Supplied passage:
# question about LS Mod's 560 griddle shroud for Masterbuilt Gravity's



## Bigheaded (Mar 23, 2021)

So maybe I just don't understand how these things work, I thought the heat going straight up will have an effect cooking on a griddle?  To explain

I have a 560 coming, if I throw a Lodge reversible stove top griddle on there to make smash burgers I'm going to get basically the same results as if I did use the griddle shroud
?  The griddle's pretty good sized so I could make burgers on it without grease flying off into the 560's abyss and starting a fire.  My So Cal public school education's failing me lol,  but someone who owns the 560/800/1050 told me I could use a griddle without the shroud and still get basically the same results. That doesn't seem right to me.


----------



## BBQ Bird (Mar 23, 2021)

Bigheaded said:


> So maybe I just don't understand how these things work, I thought the heat going straight up will have an effect cooking on a griddle?  To explain
> 
> I have a 560 coming, if I throw a Lodge reversible stove top griddle on there to make smash burgers I'm going to get basically the same results as if I did use the griddle shroud
> ?  The griddle's pretty good sized so I could make burgers on it without grease flying off into the 560's abyss and starting a fire.  My So Cal public school education's failing me lol,  but someone who owns the 560/800/1050 told me I could use a griddle without the shroud and still get basically the same results. That doesn't seem right to me.

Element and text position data

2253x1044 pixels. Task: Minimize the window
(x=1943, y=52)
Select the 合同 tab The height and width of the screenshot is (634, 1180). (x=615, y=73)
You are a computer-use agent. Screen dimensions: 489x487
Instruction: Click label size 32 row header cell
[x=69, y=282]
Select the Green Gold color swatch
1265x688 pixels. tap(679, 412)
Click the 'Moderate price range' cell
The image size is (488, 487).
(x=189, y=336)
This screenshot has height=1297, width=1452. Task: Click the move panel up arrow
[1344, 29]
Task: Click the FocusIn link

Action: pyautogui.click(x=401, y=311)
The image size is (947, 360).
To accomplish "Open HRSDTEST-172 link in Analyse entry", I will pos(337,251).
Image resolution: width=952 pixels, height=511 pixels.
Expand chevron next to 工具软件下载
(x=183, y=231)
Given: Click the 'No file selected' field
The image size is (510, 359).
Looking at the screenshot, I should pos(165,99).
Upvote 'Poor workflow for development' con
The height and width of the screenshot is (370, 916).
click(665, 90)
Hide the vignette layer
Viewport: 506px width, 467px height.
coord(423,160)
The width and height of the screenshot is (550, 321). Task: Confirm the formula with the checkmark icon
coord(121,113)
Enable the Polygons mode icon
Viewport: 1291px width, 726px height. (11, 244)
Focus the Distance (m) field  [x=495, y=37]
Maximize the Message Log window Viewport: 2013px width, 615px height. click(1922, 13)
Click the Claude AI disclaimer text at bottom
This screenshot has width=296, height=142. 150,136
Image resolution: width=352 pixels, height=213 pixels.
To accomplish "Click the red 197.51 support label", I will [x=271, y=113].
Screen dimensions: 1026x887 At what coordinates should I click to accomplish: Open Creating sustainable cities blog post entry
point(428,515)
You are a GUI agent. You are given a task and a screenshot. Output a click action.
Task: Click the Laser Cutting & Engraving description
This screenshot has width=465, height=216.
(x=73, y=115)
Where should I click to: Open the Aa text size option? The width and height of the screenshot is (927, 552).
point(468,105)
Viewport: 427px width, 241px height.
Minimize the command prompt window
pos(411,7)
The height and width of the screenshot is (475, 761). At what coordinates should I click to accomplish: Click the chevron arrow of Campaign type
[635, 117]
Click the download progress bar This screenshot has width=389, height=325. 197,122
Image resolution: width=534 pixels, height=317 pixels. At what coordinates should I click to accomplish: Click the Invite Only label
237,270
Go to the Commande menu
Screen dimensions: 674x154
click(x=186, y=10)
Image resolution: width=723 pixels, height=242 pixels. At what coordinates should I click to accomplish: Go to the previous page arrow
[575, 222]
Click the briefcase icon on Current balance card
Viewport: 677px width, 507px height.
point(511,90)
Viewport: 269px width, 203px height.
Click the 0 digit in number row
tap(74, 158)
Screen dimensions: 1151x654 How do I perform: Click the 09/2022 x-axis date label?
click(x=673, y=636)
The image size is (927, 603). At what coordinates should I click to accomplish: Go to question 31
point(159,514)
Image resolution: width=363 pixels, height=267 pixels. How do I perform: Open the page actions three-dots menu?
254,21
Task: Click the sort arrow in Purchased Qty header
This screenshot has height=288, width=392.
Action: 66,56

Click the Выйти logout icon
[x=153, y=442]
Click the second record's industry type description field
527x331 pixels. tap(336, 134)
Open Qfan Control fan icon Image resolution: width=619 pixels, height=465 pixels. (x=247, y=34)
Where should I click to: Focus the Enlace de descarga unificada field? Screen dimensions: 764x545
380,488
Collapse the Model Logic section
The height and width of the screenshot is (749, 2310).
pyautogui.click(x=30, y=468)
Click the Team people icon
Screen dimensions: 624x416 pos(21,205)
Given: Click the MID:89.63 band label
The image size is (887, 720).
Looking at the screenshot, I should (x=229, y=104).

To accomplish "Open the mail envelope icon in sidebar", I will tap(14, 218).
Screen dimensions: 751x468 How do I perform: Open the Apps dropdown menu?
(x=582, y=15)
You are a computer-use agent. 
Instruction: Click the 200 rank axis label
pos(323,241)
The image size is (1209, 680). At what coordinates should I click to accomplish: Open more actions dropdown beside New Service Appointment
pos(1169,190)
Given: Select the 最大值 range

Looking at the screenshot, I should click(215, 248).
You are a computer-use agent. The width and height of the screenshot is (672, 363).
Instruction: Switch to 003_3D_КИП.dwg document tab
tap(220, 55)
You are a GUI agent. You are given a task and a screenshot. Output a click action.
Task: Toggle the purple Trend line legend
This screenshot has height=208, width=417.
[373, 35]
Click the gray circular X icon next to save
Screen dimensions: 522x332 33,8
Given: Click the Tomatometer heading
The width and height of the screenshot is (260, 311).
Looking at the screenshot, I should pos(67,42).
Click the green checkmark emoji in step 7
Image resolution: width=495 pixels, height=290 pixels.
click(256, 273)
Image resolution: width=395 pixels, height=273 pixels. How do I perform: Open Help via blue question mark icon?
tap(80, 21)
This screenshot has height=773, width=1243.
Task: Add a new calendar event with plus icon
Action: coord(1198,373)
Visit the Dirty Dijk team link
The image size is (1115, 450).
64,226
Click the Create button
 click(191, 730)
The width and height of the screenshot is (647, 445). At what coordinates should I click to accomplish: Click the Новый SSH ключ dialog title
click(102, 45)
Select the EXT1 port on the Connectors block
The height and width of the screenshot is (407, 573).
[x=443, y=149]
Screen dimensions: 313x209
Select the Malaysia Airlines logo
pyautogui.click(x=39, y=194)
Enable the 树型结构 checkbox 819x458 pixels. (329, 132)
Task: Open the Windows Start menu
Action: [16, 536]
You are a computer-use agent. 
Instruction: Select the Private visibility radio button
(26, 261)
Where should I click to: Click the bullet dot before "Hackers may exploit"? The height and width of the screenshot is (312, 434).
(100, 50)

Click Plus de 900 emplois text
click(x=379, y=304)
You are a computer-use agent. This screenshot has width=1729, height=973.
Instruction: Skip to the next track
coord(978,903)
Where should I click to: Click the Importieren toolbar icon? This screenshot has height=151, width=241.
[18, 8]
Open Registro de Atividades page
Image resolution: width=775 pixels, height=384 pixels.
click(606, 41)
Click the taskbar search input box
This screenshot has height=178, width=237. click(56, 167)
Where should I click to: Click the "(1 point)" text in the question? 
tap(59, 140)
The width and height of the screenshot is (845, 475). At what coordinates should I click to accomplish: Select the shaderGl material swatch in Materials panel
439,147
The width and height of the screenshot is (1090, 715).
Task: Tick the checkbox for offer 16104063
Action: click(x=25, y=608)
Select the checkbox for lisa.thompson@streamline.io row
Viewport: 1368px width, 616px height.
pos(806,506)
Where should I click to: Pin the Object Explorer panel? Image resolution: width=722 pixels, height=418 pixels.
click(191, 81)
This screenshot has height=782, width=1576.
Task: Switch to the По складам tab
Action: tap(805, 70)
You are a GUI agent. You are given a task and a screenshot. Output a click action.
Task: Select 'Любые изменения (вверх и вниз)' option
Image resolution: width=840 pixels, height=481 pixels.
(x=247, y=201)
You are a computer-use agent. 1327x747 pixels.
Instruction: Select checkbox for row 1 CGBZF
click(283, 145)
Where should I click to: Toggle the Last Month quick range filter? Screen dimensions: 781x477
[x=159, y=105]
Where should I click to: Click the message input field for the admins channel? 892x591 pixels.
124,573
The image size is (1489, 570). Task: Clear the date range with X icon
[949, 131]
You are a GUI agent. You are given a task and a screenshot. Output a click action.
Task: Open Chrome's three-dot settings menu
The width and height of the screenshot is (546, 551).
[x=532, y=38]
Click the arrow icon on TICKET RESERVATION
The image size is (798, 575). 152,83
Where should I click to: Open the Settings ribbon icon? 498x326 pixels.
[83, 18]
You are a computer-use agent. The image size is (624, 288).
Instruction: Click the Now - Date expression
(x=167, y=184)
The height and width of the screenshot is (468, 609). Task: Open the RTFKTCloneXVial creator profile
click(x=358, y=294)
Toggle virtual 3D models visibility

The tasks:
a – Answer these about the griddle shroud thread:
(i) Whose griddle shroud does the thread title name?
(ii) What griddle does Bigheaded plan to put on the 560?
(iii) Who posted the reply?
b – Write the next part of the griddle shroud thread, starting right after its last line.
You won't need the records for anything here.

Outputs in order:
a –
(i) LS Mod's
(ii) A Lodge reversible stove top griddle
(iii) BBQ Bird

b –
I think there's two different manifold mods for the 560.  One is a cover that sits on top of the manifold has raised edges along the front and back.  This is the one that is meant to guide grease away from the openings in the manifold to prevent fires.  I think you can now get it with supports attached so you can have a water pan right under the cooking grates.

The other mod is a shroud that sits around the manifold and will direct the heat straight up to heat a griddle placed on the grill grates.  This is supposed to function similar to the griddle shroud that comes with the 800.  Don't know if both mods can be installed at the same time.

I don't have any less mods (yet), so I can't vouch for them.


----------



## Bigheaded (Mar 23, 2021)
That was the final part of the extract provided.